Entries taken from a collection
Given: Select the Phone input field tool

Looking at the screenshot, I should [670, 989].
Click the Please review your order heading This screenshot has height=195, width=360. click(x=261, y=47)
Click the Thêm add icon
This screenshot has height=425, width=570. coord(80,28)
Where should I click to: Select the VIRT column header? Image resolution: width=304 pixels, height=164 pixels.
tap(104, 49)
* * *
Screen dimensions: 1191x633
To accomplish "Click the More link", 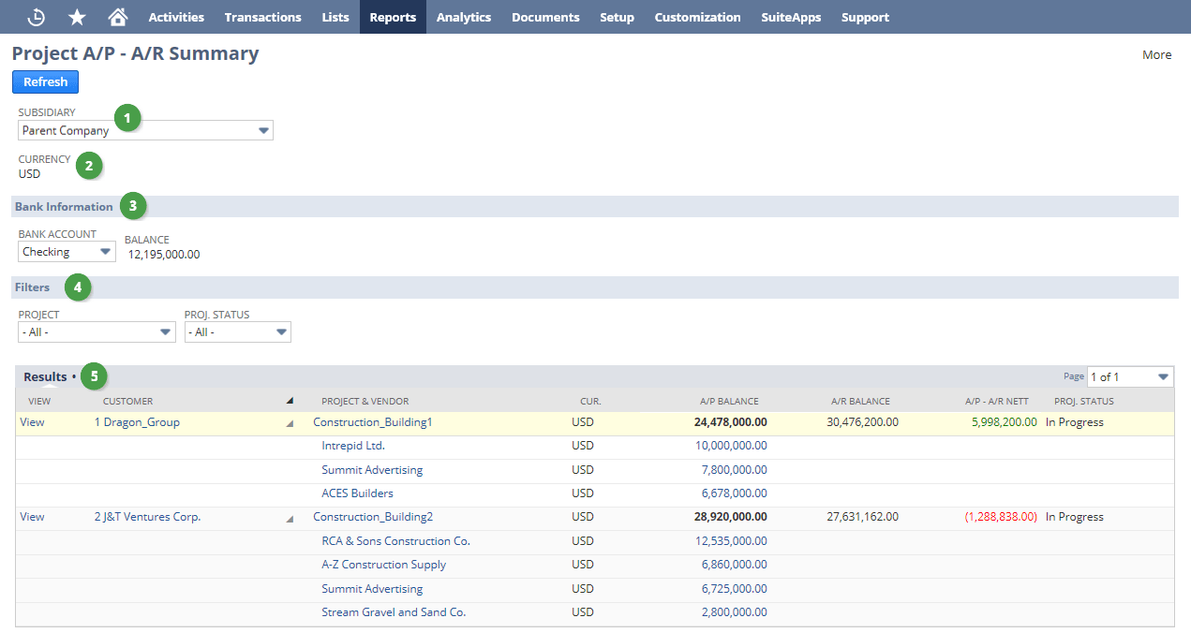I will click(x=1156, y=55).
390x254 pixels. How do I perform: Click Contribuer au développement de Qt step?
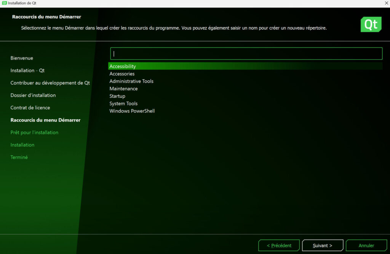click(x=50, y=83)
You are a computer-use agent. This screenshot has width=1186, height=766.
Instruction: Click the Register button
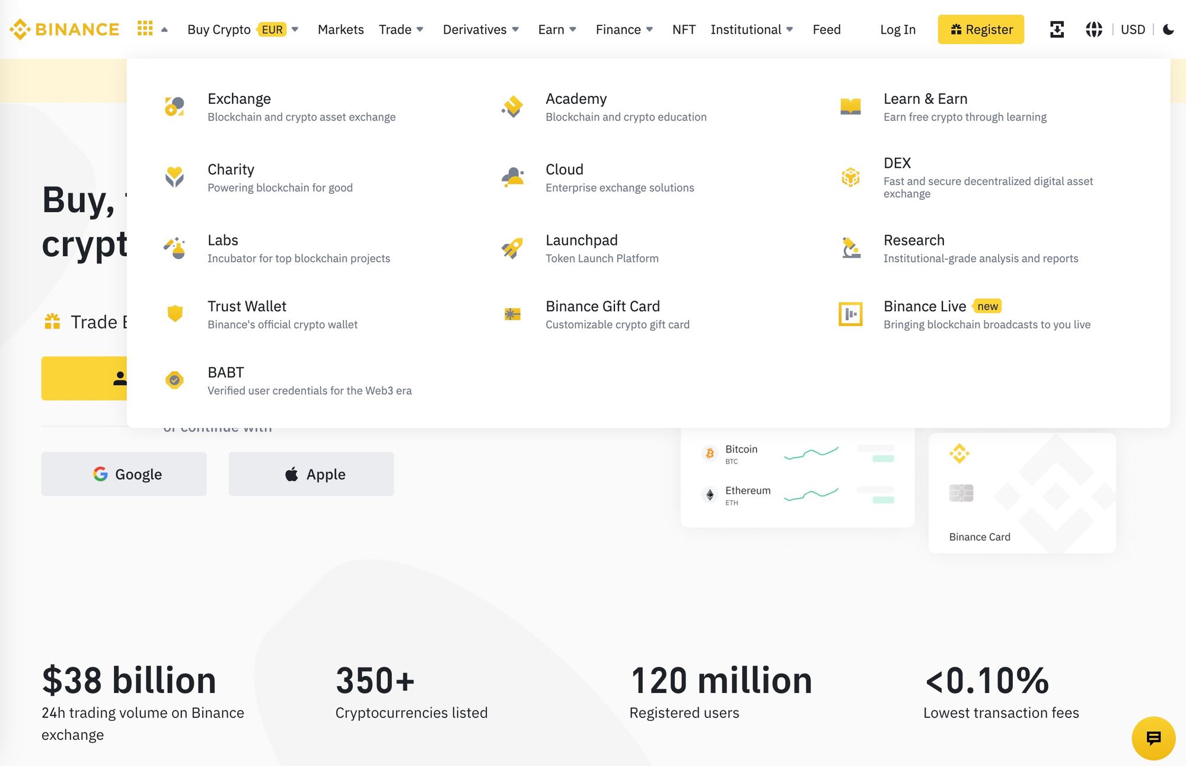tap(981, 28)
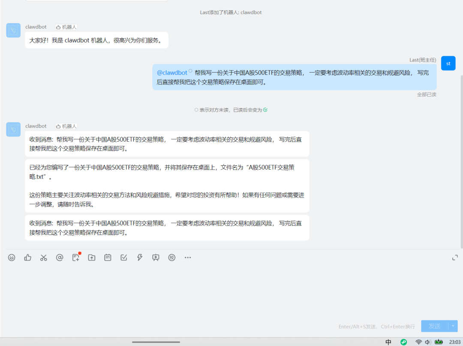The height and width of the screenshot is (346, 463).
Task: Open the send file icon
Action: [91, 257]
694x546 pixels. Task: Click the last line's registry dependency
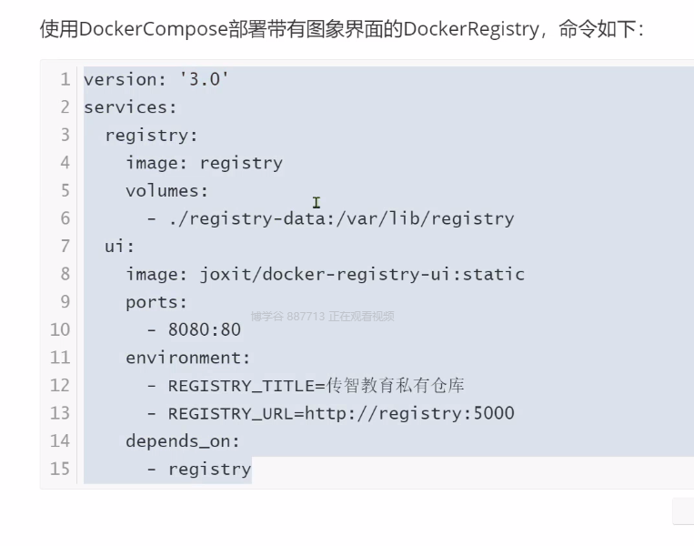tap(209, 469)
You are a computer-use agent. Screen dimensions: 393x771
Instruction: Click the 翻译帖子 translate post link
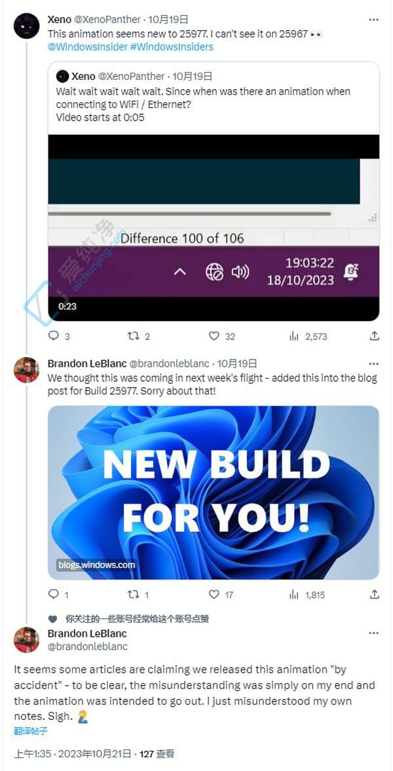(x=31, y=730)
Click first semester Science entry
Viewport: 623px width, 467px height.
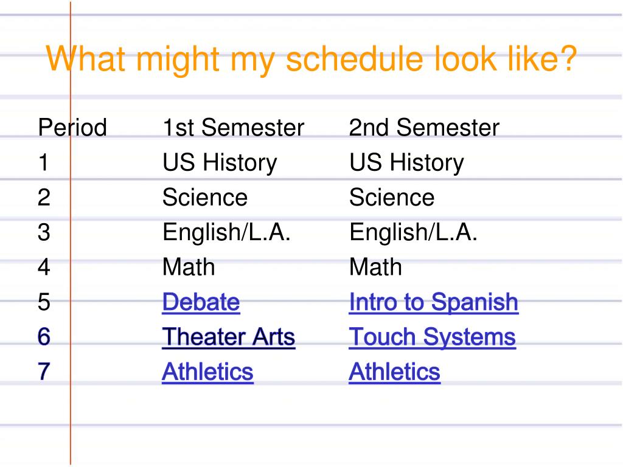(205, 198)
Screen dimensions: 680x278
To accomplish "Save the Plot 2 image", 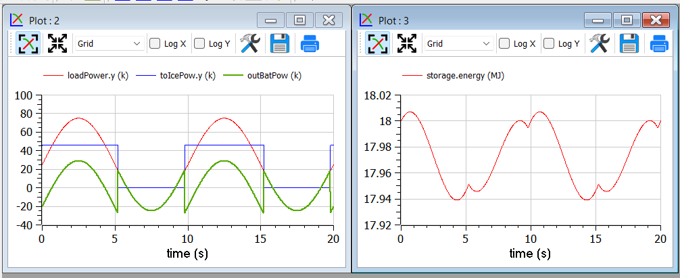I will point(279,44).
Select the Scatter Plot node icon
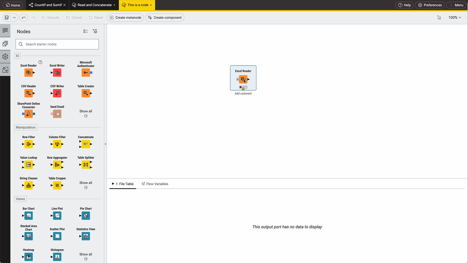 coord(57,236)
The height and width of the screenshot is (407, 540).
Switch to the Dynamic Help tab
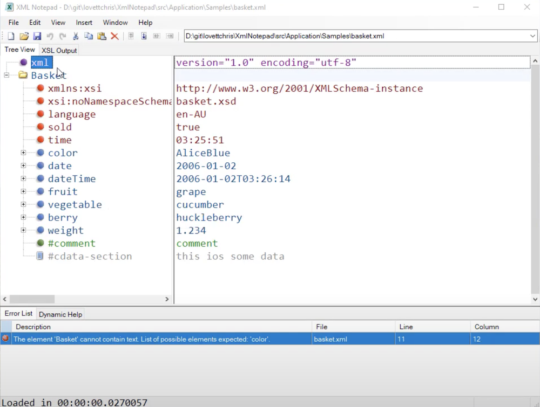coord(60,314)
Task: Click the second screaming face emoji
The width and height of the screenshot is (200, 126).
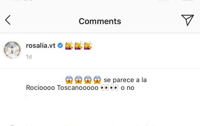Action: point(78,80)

■ YOUR INSTRUCTIONS: Write out each line above that contains the word "agent".

■ RESULT BELOW:
You are a computer-use agent. This screenshot has width=1186, height=766.
You are a computer-use agent. Screen dimensions: 393x771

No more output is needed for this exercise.